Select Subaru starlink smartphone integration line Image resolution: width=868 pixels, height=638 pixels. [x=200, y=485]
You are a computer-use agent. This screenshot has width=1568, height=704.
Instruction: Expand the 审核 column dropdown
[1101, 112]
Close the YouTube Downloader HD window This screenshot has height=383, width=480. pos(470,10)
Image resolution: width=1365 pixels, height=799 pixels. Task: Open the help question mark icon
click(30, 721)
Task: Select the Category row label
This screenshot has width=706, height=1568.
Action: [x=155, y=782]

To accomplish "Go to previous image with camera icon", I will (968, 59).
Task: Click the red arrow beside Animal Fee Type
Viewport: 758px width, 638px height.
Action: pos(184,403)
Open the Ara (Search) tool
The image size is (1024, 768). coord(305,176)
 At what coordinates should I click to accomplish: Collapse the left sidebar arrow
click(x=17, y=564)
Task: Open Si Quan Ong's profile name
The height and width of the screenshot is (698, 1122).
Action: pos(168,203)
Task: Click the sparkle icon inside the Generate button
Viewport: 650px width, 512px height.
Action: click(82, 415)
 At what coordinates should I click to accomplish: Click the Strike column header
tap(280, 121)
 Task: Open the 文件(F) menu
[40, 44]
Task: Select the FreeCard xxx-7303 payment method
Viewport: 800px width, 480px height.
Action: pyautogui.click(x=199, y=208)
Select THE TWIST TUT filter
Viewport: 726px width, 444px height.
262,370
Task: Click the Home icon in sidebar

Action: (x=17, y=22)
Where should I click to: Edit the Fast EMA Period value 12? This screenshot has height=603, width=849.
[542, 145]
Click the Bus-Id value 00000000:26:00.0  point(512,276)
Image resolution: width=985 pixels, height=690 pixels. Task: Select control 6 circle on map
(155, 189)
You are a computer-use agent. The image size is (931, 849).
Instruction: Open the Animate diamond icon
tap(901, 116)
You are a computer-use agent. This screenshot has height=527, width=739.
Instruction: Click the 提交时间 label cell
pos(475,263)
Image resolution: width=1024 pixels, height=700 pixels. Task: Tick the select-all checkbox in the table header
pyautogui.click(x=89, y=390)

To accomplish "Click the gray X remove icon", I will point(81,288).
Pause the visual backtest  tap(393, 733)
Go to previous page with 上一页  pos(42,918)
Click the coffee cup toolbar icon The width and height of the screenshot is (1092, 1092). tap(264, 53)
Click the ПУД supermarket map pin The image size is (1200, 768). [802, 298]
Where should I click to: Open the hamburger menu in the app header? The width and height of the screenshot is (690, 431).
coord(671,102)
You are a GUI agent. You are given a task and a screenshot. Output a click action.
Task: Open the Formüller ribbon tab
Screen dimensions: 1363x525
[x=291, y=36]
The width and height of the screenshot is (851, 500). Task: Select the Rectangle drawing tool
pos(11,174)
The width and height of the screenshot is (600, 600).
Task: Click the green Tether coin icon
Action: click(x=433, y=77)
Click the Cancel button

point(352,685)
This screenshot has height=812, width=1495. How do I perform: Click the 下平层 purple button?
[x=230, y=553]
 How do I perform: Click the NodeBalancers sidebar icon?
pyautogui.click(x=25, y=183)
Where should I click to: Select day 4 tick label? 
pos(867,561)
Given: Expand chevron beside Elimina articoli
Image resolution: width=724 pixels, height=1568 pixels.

----

[TASK TO CARRY OUT] Each line in the data where the string "computer" occurs should be identified and copied.

[EXERCISE RESPONSE]
You are a computer-use agent. This screenshot has width=1568, height=704.
You are a computer-use agent. The image size is (931, 849).
You are a computer-use agent. This screenshot has height=527, width=739.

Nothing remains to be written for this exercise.